A Palestinian-Israeli poet declares a new state whose language, "Homelandic," is a combination of Arabic and Hebrew. A Jewish-Israeli author imagines a "language plague" that infects young Hebrew speakers with old world accents, and sends the narrator in search of his Arabic heritage. In Poetic Trespass, Lital Levy brings together such startling visions to offer the first in-depth study of the relationship between Hebrew and Arabic in the literature and culture of Israel/Palestine. More than that, she presents a captivating portrait of the literary imagination's power to transgress political boundaries and transform ideas about language and belonging. Blending history and literature, Poetic Trespass traces the interwoven life of Arabic and Hebrew in Israel/Palestine from the turn of the twentieth century to the present, exposing the two languages' intimate entanglements in contemporary works of prose, poetry, film, and visual art by both Palestinian and Jewish citizens of Israel. In a context where intense political and social pressures work to identify Jews with Hebrew and Palestinians with Arabic, Levy finds writers who have boldly crossed over this divide to create literature in the language of their "other," as well as writers who bring the two languages into dialogue to rewrite them from within. Exploring such acts of poetic trespass, Levy introduces new readings of canonical and lesser-known authors, including Emile Habiby, Hayyim Nahman Bialik, Anton Shammas, Saul Tchernichowsky, Samir Naqqash, Ronit Matalon, Salman Masalha, A. B. Yehoshua, and Almog Behar. By revealing uncommon visions of what it means to write in Arabic and Hebrew, Poetic Trespass will change the way we understand literature and culture in the shadow of the Israeli-Palestinian conflict.


A Cold Heart

2013-04-30
A Cold Heart
Title A Cold Heart PDF eBook
Author Jonathan Kellerman
Publisher Ballantine Books
Pages 434
Release 2013-04-30
Genre Fiction
ISBN 0345540220

NEW YORK TIMES BESTSELLER LAPD homicide detective Milo Sturgis summons his friend psychologist-sleuth Alex Delaware to a trendy gallery where a promising young artist has been brutally garroted on the night of her first major showing. The details of the murder scene immediately suggest to Alex not an impulsive crime of passion but the meticulous and taunting modus operandi of a serial killer. “No one does psychological suspense as well as Jonathan Kellerman.”—Detroit Free Press Delaware’s suspicions are borne out when he and Milo find a link between the artist’s death and the murder of a noted blues guitarist. The twisting trail leads from halfway houses to palatial mansions, from a college campus to the last place Alex ever expected: the doorstep of his ex-lover Robin Castagna. As more killings are discovered, unraveling the maddening puzzle assumes a chilling new importance—stopping a vicious psychopath who’s made cold-blooded murder his chosen art form.

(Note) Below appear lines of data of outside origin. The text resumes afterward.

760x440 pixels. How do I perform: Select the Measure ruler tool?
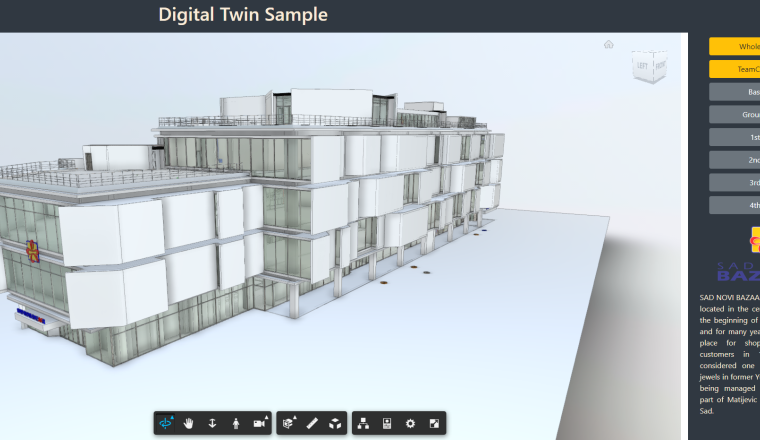(312, 424)
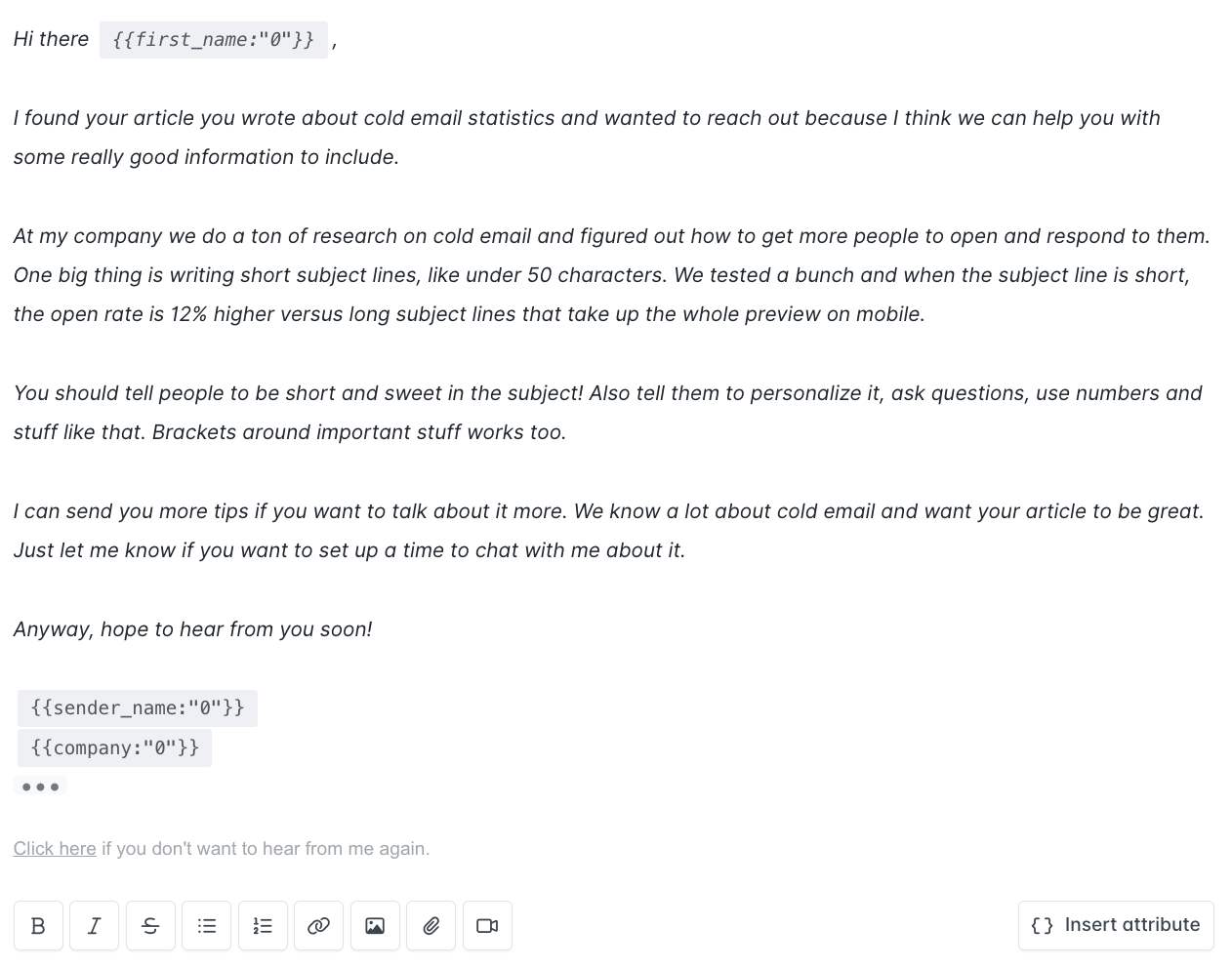Insert a numbered list
This screenshot has height=968, width=1232.
tap(263, 925)
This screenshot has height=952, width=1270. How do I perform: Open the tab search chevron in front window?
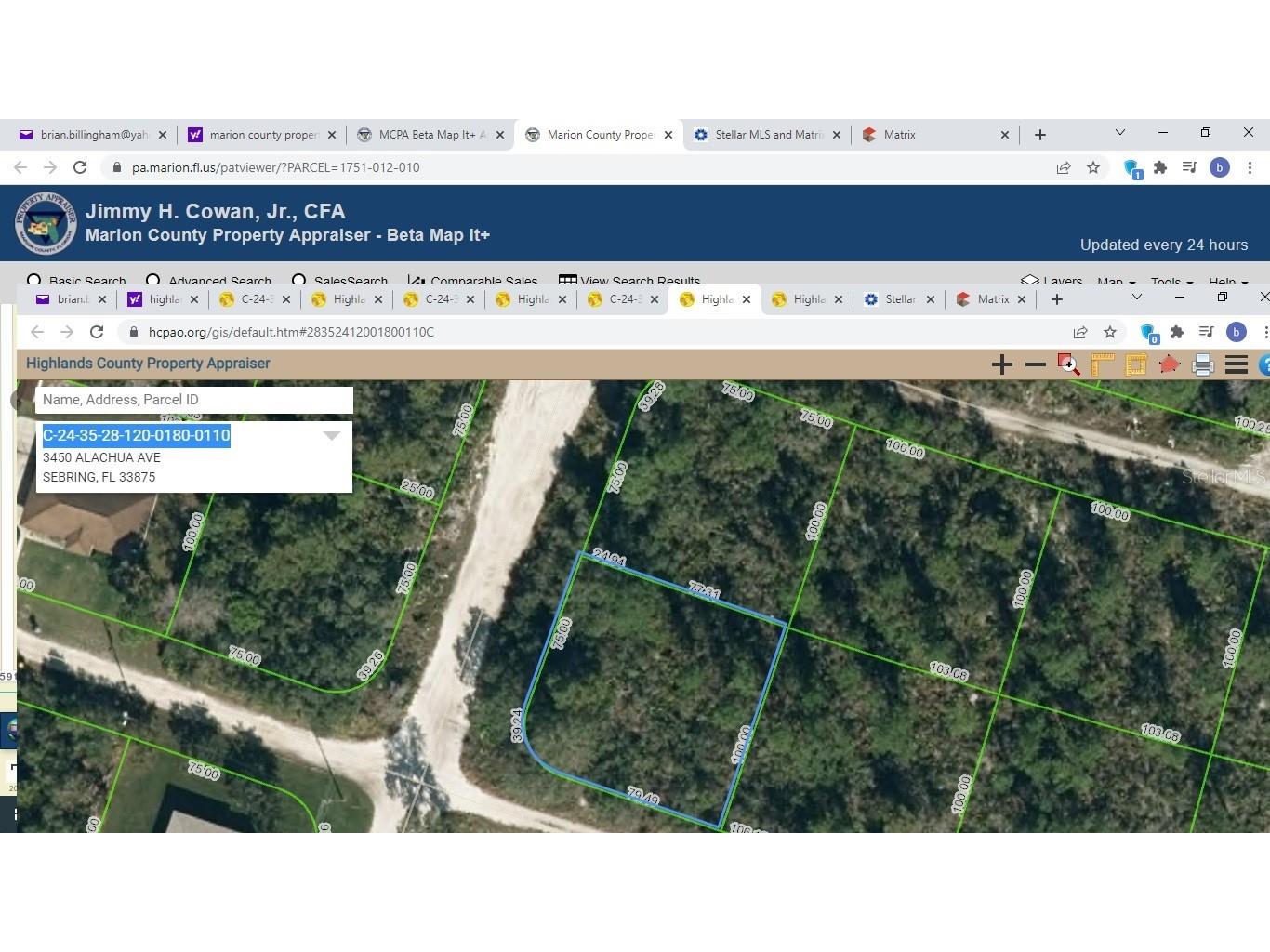pos(1136,298)
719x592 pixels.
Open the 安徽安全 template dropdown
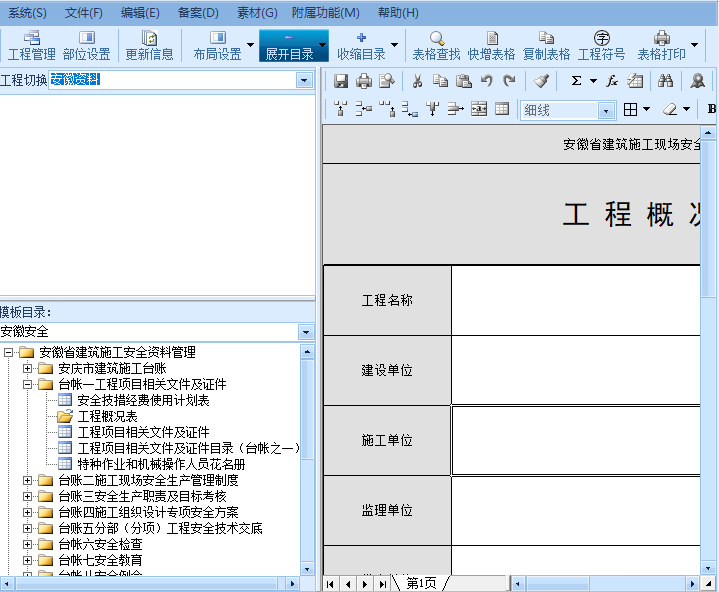tap(305, 331)
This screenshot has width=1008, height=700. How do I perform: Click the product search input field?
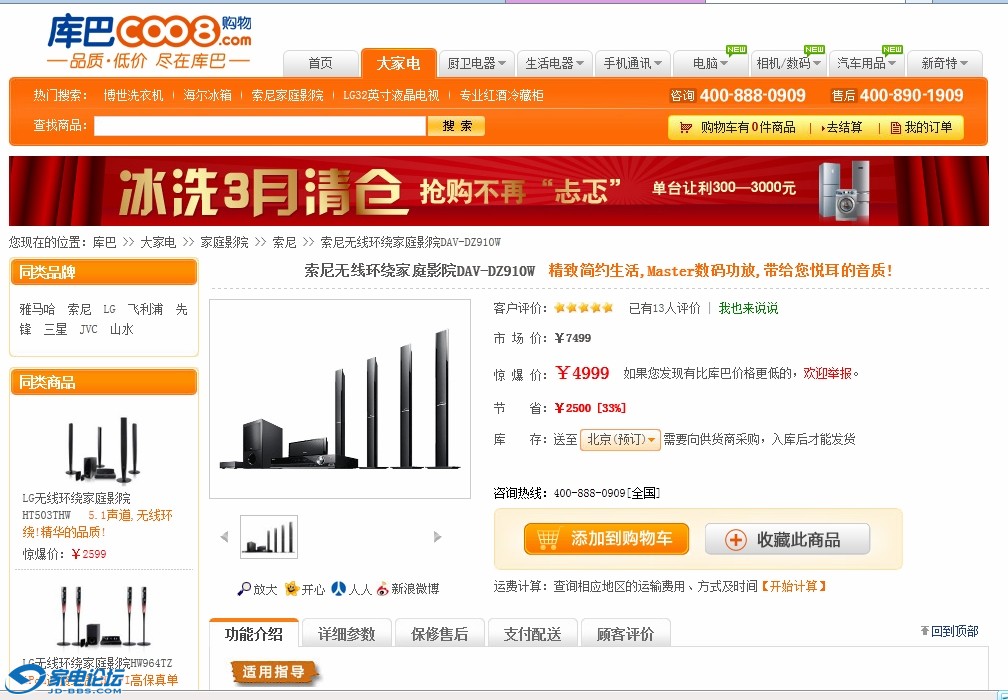[x=259, y=126]
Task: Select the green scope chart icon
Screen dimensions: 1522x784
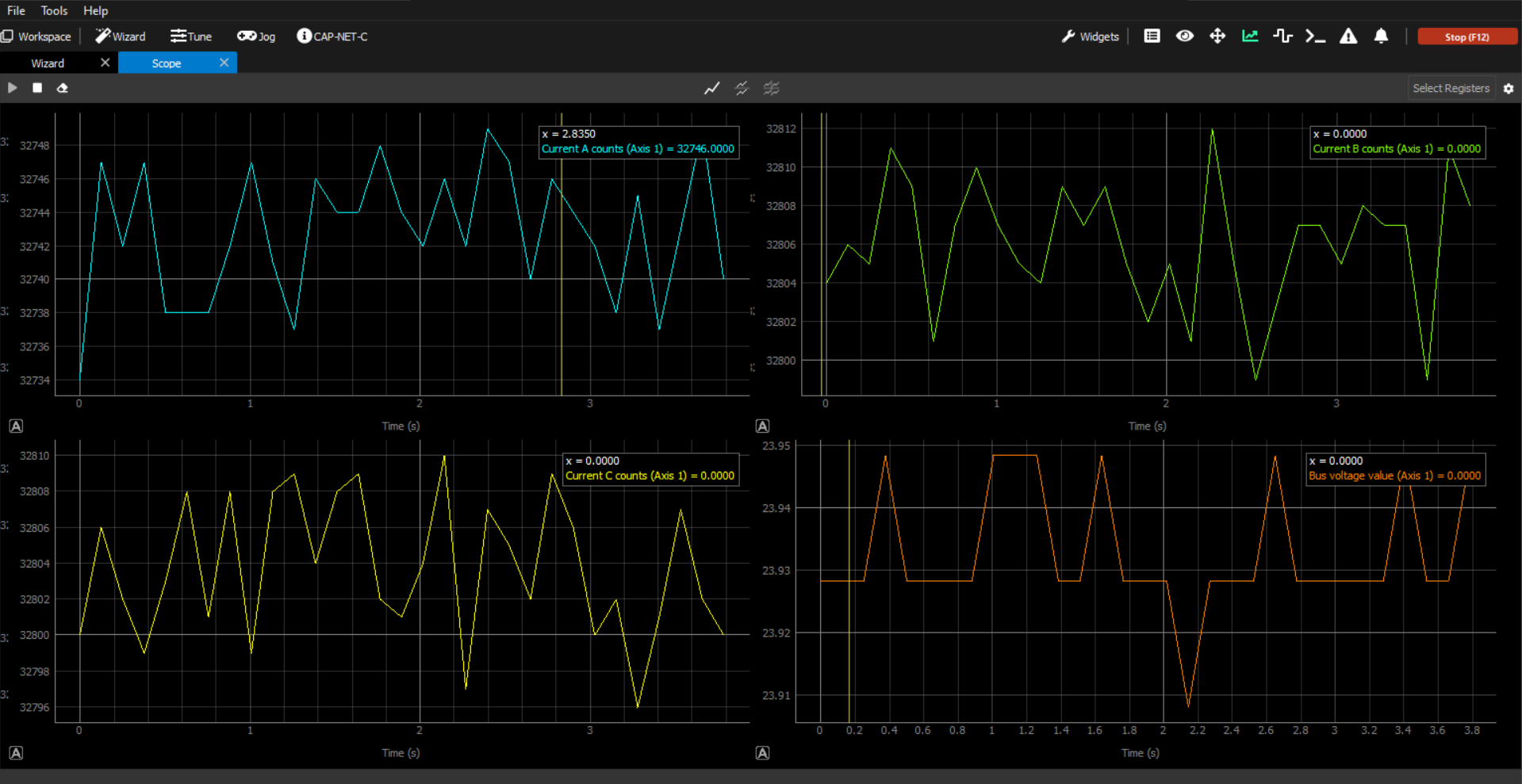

He Died With a Felafel in His Hand

2016-05-26
He Died With a Felafel in His Hand
Title He Died With a Felafel in His Hand PDF eBook
Author John Birmingham
Publisher HarperCollins UK
Pages 152
Release 2016-05-26
Genre Biography & Autobiography
ISBN 0008192138

Here for the first time is the full horror and madness of sharing a house, told by someone who’s been there. Birmingham pulls no punches: from dead rats in the kitchen to tent-dwelling lodgers in the living room, you’ll run for the safety of living alone.